The results of the survey, conducted online by Ipsos for MNP between Sept. 18 and Sept. 21, comes after the Bank of Canada raised its key interest rate target twice this year. The moves by the central bank in turn prompted the big banks to raise their prime lending rate, pushing up the cost of variable-rate mortgages and other loans such as home equity lines of credit that are tied to the benchmark rate.

The Bank of Canada is expected to make its next rate announcement Wednesday. Economists expect no change to its overnight rate target.

Jamie Feehely, managing director of Canadian structured finance for ratings agency DBRS, says he doesn’t anticipate interest rates to go up until next year. However, that timeline is fluid given the wide range of factors that could impact the Canadian economy, such as the outcome of negotiations of the North American Free Trade Agreement, he added.

“It’s really just far too difficult to tell where rates are going to go in 2018 given the geopolitical risks and just the external factors affecting Canada,” Feehely said.

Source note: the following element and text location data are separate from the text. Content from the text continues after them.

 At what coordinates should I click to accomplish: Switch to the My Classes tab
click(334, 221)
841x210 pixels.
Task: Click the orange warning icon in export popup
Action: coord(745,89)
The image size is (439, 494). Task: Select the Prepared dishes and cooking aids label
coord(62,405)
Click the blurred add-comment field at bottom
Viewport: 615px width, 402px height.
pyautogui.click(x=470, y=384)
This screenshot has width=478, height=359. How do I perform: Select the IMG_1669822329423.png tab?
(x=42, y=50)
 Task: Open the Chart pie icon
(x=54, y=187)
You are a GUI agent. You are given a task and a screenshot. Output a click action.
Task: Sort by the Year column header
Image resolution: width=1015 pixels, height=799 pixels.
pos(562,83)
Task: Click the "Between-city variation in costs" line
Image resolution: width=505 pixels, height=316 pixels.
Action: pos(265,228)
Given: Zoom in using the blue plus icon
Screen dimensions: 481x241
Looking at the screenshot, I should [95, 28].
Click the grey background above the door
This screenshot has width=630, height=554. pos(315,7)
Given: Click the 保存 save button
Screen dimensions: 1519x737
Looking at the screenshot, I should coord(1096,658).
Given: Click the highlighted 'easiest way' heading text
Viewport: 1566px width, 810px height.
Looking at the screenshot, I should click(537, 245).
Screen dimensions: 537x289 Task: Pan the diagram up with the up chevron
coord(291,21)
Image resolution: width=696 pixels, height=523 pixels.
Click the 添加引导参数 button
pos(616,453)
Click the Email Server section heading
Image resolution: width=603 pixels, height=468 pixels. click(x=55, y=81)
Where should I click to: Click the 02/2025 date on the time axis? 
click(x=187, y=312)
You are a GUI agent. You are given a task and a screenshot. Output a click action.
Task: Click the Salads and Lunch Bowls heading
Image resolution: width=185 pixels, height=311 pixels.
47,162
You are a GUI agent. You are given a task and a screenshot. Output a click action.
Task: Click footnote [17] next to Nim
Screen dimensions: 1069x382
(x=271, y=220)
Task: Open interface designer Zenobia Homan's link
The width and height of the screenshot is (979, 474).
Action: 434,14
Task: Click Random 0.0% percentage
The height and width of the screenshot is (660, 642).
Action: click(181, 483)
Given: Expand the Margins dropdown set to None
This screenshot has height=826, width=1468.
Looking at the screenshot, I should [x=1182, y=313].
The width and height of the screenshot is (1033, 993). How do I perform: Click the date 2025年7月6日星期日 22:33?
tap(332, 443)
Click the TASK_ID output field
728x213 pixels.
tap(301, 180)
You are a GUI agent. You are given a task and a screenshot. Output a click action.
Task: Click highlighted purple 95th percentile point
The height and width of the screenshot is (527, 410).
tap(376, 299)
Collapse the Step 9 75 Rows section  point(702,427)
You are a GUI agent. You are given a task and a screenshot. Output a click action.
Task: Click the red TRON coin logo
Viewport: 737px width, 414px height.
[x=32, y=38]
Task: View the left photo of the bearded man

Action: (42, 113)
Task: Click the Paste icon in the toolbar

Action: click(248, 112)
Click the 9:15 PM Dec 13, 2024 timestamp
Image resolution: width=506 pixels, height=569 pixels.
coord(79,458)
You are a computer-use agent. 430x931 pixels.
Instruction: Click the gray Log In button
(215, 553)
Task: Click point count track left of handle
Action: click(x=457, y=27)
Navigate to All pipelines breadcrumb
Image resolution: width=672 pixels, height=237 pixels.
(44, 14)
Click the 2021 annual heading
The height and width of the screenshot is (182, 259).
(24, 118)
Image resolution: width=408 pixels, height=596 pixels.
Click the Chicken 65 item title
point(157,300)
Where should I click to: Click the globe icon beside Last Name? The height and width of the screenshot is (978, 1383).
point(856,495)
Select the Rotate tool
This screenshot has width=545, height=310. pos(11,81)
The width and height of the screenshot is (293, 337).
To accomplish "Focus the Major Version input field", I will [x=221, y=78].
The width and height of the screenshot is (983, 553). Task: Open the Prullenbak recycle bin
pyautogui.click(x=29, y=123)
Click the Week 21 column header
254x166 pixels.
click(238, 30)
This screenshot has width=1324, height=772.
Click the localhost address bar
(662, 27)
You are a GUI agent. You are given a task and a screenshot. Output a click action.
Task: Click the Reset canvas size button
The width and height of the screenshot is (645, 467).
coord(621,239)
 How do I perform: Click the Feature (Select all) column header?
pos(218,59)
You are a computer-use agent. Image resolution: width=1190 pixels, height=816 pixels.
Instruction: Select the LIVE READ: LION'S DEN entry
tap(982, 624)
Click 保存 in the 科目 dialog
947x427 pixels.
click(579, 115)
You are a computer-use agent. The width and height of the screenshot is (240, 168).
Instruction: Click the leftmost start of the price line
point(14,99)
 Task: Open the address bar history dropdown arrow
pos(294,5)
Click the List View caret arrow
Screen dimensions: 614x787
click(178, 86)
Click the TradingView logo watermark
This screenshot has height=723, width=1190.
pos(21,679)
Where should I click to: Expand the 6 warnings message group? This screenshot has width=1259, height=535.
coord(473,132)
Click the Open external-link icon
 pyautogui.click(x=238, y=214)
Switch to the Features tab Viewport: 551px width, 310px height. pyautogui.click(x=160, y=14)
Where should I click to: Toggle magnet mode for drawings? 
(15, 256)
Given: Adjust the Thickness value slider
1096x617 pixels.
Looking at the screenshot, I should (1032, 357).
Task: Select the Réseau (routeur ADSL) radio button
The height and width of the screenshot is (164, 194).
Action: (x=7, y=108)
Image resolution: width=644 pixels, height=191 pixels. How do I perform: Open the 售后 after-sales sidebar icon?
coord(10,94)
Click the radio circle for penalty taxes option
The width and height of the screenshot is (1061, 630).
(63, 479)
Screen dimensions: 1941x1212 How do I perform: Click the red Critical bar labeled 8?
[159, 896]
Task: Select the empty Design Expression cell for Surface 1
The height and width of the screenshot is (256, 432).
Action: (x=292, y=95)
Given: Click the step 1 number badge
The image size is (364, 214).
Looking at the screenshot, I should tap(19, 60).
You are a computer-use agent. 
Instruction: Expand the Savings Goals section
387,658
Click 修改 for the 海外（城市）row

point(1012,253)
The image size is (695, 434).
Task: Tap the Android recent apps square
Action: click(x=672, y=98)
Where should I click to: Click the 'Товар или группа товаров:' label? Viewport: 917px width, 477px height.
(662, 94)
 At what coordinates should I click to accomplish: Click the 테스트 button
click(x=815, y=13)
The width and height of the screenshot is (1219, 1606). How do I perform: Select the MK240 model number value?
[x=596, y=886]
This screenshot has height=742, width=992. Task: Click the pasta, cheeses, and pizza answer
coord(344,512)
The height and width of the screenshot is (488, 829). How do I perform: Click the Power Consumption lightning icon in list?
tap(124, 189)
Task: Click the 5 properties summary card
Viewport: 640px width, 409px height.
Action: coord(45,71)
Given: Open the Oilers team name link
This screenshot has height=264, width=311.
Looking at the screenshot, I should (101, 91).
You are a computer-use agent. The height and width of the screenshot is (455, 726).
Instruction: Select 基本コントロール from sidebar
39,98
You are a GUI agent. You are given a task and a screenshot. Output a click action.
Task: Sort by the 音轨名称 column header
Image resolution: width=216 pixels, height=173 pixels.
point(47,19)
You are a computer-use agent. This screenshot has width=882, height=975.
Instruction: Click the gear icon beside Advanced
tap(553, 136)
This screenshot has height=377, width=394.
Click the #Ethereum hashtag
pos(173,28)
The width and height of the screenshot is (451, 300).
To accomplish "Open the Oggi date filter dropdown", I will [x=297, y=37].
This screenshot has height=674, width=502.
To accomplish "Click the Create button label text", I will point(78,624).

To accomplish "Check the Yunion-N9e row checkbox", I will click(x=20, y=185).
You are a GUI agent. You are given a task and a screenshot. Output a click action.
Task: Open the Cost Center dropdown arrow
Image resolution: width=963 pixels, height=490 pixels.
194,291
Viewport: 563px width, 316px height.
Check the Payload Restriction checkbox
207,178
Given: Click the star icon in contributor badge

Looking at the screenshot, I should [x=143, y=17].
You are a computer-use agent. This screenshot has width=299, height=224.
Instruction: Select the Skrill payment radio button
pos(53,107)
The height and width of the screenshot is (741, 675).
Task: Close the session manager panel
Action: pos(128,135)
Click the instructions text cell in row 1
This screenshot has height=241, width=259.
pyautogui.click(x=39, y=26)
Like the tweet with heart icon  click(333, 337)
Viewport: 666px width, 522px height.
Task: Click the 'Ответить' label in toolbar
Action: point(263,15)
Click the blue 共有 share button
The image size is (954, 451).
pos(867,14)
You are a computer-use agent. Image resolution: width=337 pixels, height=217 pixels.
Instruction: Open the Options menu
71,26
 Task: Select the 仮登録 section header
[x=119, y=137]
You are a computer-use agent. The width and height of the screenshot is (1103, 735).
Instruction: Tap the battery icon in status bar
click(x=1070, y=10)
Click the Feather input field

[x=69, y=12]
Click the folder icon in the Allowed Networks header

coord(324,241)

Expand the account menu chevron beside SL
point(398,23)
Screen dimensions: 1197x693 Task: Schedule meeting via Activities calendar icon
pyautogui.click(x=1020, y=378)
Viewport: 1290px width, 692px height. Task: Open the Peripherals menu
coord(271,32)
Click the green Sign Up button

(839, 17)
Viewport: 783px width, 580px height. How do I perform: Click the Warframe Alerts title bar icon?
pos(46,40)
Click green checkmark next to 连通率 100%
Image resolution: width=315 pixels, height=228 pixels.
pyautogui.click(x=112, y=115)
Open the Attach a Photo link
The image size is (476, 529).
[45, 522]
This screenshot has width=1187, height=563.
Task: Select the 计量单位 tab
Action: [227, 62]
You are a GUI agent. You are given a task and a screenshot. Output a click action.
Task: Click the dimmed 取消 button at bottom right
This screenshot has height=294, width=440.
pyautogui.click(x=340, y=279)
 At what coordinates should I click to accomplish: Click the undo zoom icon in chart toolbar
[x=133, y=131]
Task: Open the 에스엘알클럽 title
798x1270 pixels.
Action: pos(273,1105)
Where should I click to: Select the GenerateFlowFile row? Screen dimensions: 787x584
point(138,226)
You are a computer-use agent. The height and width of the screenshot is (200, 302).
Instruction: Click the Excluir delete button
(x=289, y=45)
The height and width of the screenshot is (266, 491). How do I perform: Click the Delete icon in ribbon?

Borrowers with fixed-rate mortgages will have seen no change in the cost of their loans, but rates for new fixed-rate mortgages and those seeking to renew their mortgages have also moved higher in recent months.

The survey of 2,005 adult Canadians also showed that 7 in 10 say that with interest rates headed higher, they will be more careful about how they spend their money. However, 42 per cent of those queried say they are $200 or less away from financial insolvency, with little cushion to pay unexpected bills or expenses at the end of the month. That’s slightly improved from 44 per cent from the June, according to an MNP spokesperson.

The results of MNP’s Consumer Debt Index is the latest to highlight concerns about Canadians’ debt burden. Earlier this month, the International Monetary Fund warned in its Global Financial Stability report of Canada’s high debt levels and higher-than-average pressure on Canadian households’ ability to pay down that debt.

The amount Canadians owe compared with their disposable income hit a record high in the second quarter. Statistics Canada said household credit market debt as a proportion of household disposable income increased to 167.8 per cent, up from 166.6 per cent in the first quarter.

Canadian debt levels are the highest they’ve ever been and high housing prices have been a driving factor, said Feehely.

“To get that nice house on a nice street that is big enough to put kids in it, they are just absolutely leveraging themselves to the hilt,” he said.

However, Feehely noted that Canadians’ debt-burden haven’t shown up yet in the latest monthly indicators, pointing to credit card losses that continue to be low and stable.

The polling industry’s professional body, the Marketing Research and Intelligence Association, says online surveys cannot be assigned a margin of error because they do not randomly sample the population.